BEGIN Data to examine

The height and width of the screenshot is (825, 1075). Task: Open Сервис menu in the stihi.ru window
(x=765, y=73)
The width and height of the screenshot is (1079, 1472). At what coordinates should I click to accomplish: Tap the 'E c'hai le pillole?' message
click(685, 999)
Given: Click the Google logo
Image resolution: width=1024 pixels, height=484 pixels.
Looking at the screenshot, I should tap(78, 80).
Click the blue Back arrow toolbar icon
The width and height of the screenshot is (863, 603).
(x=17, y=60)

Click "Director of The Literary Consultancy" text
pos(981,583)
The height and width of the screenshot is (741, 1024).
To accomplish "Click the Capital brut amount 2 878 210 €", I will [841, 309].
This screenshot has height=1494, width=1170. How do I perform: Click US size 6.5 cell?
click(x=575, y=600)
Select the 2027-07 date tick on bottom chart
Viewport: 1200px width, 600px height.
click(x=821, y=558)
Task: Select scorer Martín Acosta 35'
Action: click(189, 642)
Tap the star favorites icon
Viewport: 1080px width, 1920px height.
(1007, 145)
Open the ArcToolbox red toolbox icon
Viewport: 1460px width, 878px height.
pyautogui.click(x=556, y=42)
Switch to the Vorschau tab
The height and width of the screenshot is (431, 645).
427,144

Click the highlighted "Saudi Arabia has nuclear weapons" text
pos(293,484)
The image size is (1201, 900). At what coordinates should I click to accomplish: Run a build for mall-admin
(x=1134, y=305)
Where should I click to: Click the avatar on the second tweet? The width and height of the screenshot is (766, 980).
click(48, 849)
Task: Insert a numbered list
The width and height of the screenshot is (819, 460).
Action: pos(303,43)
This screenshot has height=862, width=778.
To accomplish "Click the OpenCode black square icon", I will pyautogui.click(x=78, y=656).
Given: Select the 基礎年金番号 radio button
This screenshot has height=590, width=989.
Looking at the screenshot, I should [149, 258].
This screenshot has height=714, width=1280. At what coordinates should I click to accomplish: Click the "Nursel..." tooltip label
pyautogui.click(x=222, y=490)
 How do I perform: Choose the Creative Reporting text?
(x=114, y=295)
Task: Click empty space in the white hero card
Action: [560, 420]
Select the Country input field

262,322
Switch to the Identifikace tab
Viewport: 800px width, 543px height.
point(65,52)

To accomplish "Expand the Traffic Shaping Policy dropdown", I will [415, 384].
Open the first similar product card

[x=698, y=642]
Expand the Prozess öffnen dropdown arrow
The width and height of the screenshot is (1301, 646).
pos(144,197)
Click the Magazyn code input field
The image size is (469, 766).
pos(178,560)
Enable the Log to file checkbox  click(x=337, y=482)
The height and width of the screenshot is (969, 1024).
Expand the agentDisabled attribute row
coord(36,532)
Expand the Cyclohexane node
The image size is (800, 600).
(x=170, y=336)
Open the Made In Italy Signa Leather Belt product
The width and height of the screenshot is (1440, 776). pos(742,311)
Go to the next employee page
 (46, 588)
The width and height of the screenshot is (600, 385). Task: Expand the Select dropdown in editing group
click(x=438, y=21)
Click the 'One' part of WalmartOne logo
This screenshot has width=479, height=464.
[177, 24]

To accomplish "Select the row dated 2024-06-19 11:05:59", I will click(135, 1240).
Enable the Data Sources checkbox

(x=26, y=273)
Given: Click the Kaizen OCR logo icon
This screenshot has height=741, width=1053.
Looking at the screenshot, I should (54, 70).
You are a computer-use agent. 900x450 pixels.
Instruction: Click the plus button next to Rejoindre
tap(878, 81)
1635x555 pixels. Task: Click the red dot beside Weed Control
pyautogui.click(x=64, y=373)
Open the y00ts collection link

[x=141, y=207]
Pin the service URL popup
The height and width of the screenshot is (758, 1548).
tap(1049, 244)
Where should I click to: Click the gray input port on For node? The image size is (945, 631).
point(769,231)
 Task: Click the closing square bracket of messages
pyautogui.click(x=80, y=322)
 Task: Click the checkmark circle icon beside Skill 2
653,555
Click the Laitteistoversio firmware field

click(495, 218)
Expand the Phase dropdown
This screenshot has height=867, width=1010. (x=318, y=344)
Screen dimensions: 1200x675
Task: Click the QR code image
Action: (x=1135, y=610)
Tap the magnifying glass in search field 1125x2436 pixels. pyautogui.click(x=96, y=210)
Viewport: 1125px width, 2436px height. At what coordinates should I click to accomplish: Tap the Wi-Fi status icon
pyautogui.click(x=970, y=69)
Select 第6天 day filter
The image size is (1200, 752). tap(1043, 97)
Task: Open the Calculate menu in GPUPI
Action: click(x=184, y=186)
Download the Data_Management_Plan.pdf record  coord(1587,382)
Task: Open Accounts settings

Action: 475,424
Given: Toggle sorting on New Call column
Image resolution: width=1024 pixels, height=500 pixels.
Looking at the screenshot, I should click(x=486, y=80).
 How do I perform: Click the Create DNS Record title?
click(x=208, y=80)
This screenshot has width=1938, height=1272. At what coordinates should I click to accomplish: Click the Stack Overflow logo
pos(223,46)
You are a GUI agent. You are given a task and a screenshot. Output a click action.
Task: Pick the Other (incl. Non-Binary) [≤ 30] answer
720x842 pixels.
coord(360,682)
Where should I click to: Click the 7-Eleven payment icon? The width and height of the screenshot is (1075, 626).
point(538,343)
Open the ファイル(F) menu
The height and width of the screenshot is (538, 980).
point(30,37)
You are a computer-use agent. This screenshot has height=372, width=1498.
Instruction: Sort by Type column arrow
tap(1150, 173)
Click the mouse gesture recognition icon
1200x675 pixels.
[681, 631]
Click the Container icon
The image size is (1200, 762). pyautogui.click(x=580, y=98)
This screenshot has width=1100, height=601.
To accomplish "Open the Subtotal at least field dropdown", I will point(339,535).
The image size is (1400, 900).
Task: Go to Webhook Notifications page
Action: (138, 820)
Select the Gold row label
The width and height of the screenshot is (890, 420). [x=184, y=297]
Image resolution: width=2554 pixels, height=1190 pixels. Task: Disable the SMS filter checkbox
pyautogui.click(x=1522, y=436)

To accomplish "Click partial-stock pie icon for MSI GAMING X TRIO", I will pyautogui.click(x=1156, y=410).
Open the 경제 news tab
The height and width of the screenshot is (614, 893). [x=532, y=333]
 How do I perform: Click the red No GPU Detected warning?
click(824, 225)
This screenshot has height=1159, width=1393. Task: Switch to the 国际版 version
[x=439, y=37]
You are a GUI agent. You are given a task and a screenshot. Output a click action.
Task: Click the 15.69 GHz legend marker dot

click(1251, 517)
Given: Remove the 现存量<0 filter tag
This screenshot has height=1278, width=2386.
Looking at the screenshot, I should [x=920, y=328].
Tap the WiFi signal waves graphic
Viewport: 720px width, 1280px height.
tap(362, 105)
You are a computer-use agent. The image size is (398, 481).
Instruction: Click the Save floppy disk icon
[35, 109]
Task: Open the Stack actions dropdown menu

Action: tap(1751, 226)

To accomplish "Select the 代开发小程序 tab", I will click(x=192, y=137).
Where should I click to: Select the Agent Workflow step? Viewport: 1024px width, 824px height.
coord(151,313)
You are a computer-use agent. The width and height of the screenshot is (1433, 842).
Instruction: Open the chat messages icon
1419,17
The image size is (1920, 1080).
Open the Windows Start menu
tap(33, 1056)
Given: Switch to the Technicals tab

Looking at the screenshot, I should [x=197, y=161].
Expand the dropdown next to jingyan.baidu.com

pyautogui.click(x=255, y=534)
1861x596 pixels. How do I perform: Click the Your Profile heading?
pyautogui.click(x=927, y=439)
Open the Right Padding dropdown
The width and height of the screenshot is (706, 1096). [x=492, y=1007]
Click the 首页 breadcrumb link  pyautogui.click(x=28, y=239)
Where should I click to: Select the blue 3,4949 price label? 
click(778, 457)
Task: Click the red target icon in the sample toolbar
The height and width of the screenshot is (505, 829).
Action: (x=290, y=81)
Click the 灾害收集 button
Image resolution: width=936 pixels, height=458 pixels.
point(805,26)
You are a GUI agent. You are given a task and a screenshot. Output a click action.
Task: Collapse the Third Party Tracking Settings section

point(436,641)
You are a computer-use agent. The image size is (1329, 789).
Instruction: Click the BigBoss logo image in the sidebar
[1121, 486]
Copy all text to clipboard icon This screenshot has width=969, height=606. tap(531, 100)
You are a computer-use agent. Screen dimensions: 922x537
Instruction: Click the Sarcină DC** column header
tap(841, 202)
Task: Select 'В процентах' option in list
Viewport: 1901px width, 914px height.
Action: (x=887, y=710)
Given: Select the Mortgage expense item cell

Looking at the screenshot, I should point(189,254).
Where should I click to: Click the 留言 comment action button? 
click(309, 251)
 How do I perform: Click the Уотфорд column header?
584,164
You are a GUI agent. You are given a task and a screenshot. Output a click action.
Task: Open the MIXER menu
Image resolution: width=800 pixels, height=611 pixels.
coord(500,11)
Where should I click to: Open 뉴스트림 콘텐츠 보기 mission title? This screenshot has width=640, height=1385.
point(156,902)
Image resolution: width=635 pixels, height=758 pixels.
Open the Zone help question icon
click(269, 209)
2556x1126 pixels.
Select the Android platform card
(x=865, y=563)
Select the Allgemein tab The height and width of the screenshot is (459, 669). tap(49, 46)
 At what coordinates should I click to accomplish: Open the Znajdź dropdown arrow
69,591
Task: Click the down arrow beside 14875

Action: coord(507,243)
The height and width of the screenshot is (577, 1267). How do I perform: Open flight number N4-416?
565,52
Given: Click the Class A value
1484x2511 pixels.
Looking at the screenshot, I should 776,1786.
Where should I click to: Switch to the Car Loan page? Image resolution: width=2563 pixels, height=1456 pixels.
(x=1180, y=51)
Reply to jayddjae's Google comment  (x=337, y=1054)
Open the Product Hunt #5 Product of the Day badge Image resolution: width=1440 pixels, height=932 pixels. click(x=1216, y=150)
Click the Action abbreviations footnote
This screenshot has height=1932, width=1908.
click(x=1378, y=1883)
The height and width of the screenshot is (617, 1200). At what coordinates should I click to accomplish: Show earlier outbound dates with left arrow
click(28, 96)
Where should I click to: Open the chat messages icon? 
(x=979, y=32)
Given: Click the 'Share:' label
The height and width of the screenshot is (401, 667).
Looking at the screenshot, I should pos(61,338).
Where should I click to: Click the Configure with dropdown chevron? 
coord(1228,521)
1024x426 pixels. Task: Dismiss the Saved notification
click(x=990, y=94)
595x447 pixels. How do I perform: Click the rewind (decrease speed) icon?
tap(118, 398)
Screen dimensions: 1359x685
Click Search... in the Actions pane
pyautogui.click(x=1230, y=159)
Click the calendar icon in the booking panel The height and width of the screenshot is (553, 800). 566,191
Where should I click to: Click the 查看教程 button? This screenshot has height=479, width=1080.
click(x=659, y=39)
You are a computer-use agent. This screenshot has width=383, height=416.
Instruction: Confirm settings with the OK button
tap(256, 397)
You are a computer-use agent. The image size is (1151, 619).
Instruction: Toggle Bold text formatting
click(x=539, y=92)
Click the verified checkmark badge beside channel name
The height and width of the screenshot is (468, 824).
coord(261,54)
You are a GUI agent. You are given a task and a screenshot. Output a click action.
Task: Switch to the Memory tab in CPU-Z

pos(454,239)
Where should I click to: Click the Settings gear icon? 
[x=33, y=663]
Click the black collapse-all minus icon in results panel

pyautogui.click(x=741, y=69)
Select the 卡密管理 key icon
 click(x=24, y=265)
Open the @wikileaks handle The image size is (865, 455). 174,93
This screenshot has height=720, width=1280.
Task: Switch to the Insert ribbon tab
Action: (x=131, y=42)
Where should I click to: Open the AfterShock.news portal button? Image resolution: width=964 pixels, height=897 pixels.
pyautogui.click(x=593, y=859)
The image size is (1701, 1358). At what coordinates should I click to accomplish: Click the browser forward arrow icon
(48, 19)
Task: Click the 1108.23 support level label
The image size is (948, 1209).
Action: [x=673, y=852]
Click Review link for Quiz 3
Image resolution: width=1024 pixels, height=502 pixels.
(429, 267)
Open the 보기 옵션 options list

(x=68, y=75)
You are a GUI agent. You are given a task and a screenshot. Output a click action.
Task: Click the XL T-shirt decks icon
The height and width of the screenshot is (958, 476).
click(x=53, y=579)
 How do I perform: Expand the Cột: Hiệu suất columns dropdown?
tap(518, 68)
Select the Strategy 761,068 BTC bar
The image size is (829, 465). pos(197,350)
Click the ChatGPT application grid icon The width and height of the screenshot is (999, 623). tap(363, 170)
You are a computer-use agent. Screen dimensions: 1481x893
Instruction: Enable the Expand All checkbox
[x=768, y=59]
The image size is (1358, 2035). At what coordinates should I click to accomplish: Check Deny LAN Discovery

END Data to examine

> [Action item]
Please give an exact copy of the entries above, from the line with "Image resolution: width=800" down to the line with "2556x1126 pixels.", inclusive, and nothing else.

> [Response]
Image resolution: width=800 pixels, height=611 pixels.
coord(500,11)
Where should I click to: Open 뉴스트림 콘텐츠 보기 mission title? This screenshot has width=640, height=1385.
point(156,902)
Image resolution: width=635 pixels, height=758 pixels.
Open the Zone help question icon
click(269, 209)
2556x1126 pixels.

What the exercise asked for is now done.